Extracted records
>>>

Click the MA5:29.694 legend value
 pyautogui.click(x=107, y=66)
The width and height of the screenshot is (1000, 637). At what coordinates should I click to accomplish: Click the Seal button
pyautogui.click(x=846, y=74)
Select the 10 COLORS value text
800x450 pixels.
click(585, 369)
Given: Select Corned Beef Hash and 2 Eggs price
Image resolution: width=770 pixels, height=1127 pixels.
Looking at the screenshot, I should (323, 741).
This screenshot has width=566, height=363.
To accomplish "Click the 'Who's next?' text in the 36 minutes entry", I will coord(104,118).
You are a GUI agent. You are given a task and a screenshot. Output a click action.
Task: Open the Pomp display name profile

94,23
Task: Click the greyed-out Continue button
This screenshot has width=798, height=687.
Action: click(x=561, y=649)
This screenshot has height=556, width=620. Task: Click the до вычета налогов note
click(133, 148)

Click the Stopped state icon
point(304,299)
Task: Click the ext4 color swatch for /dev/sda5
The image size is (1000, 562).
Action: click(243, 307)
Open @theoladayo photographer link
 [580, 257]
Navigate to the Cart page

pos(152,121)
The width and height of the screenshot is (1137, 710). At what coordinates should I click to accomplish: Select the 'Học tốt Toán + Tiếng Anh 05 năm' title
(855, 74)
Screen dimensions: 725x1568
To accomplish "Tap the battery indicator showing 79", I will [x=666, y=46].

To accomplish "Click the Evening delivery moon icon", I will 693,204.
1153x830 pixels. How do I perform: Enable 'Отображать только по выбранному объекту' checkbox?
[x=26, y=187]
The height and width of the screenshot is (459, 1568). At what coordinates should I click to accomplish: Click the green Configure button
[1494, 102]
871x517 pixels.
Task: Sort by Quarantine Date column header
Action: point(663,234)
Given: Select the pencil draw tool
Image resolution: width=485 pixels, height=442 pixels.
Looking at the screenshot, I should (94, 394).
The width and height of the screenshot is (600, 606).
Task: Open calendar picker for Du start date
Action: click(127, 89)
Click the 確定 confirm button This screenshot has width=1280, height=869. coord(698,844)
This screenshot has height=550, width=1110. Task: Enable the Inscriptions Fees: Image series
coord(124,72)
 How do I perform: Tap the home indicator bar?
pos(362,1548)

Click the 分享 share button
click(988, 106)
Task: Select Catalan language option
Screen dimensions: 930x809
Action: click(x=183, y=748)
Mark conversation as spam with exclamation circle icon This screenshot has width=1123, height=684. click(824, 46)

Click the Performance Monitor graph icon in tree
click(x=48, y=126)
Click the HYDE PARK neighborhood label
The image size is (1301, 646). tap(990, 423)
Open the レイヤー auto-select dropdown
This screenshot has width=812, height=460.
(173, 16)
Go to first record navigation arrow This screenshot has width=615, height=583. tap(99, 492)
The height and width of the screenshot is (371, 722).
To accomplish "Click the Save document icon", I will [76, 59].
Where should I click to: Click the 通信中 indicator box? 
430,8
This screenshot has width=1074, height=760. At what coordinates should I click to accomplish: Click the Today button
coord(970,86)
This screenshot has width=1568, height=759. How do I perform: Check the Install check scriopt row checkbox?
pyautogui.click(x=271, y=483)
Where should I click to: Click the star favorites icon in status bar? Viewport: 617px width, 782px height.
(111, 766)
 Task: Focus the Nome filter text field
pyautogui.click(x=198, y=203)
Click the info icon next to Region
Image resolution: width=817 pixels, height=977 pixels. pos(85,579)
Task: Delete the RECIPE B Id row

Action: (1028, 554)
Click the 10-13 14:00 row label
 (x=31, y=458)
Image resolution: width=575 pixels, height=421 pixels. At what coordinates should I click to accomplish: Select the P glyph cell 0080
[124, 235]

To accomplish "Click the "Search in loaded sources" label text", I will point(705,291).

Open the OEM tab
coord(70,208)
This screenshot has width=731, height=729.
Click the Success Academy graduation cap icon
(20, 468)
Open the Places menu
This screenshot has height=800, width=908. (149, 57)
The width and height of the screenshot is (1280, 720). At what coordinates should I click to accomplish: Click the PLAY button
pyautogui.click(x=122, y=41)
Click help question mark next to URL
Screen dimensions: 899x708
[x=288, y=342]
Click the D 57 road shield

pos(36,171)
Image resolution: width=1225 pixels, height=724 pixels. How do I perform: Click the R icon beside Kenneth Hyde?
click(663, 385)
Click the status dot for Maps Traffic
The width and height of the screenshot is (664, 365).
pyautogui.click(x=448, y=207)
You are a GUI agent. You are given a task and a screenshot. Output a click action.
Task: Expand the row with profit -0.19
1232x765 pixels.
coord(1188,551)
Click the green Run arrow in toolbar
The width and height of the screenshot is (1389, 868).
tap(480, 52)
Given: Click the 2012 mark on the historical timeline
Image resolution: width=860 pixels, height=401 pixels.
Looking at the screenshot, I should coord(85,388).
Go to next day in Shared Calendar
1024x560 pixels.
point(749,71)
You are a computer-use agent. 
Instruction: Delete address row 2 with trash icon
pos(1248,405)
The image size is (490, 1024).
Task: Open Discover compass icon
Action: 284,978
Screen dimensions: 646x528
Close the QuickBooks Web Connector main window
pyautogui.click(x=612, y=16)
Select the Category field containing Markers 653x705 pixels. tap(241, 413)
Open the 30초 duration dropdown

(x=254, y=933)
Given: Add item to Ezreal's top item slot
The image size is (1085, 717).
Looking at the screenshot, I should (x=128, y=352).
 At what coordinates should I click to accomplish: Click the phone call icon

<<<

**Problem to work on:**
When you reach the end of the data above, set it all down again unchanged.

**Exercise answer:**
Click the MA5:29.694 legend value
 pyautogui.click(x=107, y=66)
The width and height of the screenshot is (1000, 637). At what coordinates should I click to accomplish: Click the Seal button
pyautogui.click(x=846, y=74)
Select the 10 COLORS value text
800x450 pixels.
click(585, 369)
Given: Select Corned Beef Hash and 2 Eggs price
Image resolution: width=770 pixels, height=1127 pixels.
Looking at the screenshot, I should (323, 741).
This screenshot has width=566, height=363.
To accomplish "Click the 'Who's next?' text in the 36 minutes entry", I will coord(104,118).
You are a GUI agent. You are given a task and a screenshot. Output a click action.
Task: Open the Pomp display name profile

94,23
Task: Click the greyed-out Continue button
This screenshot has width=798, height=687.
Action: click(x=561, y=649)
This screenshot has height=556, width=620. Task: Click the до вычета налогов note
click(133, 148)

Click the Stopped state icon
point(304,299)
Task: Click the ext4 color swatch for /dev/sda5
The image size is (1000, 562).
Action: click(243, 307)
Open @theoladayo photographer link
 [580, 257]
Navigate to the Cart page

pos(152,121)
The width and height of the screenshot is (1137, 710). At what coordinates should I click to accomplish: Select the 'Học tốt Toán + Tiếng Anh 05 năm' title
(855, 74)
Screen dimensions: 725x1568
To accomplish "Tap the battery indicator showing 79", I will [x=666, y=46].

To accomplish "Click the Evening delivery moon icon", I will 693,204.
1153x830 pixels. How do I perform: Enable 'Отображать только по выбранному объекту' checkbox?
[x=26, y=187]
The height and width of the screenshot is (459, 1568). At what coordinates should I click to accomplish: Click the green Configure button
[1494, 102]
871x517 pixels.
Task: Sort by Quarantine Date column header
Action: point(663,234)
Given: Select the pencil draw tool
Image resolution: width=485 pixels, height=442 pixels.
Looking at the screenshot, I should (94, 394).
The width and height of the screenshot is (600, 606).
Task: Open calendar picker for Du start date
Action: click(127, 89)
Click the 確定 confirm button This screenshot has width=1280, height=869. coord(698,844)
This screenshot has height=550, width=1110. Task: Enable the Inscriptions Fees: Image series
coord(124,72)
 How do I perform: Tap the home indicator bar?
pos(362,1548)

Click the 分享 share button
click(988, 106)
Task: Select Catalan language option
Screen dimensions: 930x809
Action: click(x=183, y=748)
Mark conversation as spam with exclamation circle icon This screenshot has width=1123, height=684. click(824, 46)

Click the Performance Monitor graph icon in tree
click(x=48, y=126)
Click the HYDE PARK neighborhood label
The image size is (1301, 646). tap(990, 423)
Open the レイヤー auto-select dropdown
This screenshot has width=812, height=460.
(173, 16)
Go to first record navigation arrow This screenshot has width=615, height=583. tap(99, 492)
The height and width of the screenshot is (371, 722).
To accomplish "Click the Save document icon", I will [76, 59].
Where should I click to: Click the 通信中 indicator box? 
430,8
This screenshot has width=1074, height=760. At what coordinates should I click to accomplish: Click the Today button
coord(970,86)
This screenshot has width=1568, height=759. How do I perform: Check the Install check scriopt row checkbox?
pyautogui.click(x=271, y=483)
Where should I click to: Click the star favorites icon in status bar? Viewport: 617px width, 782px height.
(111, 766)
 Task: Focus the Nome filter text field
pyautogui.click(x=198, y=203)
Click the info icon next to Region
Image resolution: width=817 pixels, height=977 pixels. pos(85,579)
Task: Delete the RECIPE B Id row

Action: (1028, 554)
Click the 10-13 14:00 row label
 (x=31, y=458)
Image resolution: width=575 pixels, height=421 pixels. At what coordinates should I click to accomplish: Select the P glyph cell 0080
[124, 235]

To accomplish "Click the "Search in loaded sources" label text", I will point(705,291).

Open the OEM tab
coord(70,208)
This screenshot has width=731, height=729.
Click the Success Academy graduation cap icon
(20, 468)
Open the Places menu
This screenshot has height=800, width=908. (149, 57)
The width and height of the screenshot is (1280, 720). At what coordinates should I click to accomplish: Click the PLAY button
pyautogui.click(x=122, y=41)
Click help question mark next to URL
Screen dimensions: 899x708
[x=288, y=342]
Click the D 57 road shield

pos(36,171)
Image resolution: width=1225 pixels, height=724 pixels. How do I perform: Click the R icon beside Kenneth Hyde?
click(663, 385)
Click the status dot for Maps Traffic
The width and height of the screenshot is (664, 365).
pyautogui.click(x=448, y=207)
You are a GUI agent. You are given a task and a screenshot. Output a click action.
Task: Expand the row with profit -0.19
1232x765 pixels.
coord(1188,551)
Click the green Run arrow in toolbar
The width and height of the screenshot is (1389, 868).
tap(480, 52)
Given: Click the 2012 mark on the historical timeline
Image resolution: width=860 pixels, height=401 pixels.
Looking at the screenshot, I should coord(85,388).
Go to next day in Shared Calendar
1024x560 pixels.
point(749,71)
You are a computer-use agent. 
Instruction: Delete address row 2 with trash icon
pos(1248,405)
The image size is (490, 1024).
Task: Open Discover compass icon
Action: 284,978
Screen dimensions: 646x528
Close the QuickBooks Web Connector main window
pyautogui.click(x=612, y=16)
Select the Category field containing Markers 653x705 pixels. tap(241, 413)
Open the 30초 duration dropdown

(x=254, y=933)
Given: Add item to Ezreal's top item slot
The image size is (1085, 717).
Looking at the screenshot, I should (x=128, y=352).
 At what coordinates should I click to accomplish: Click the phone call icon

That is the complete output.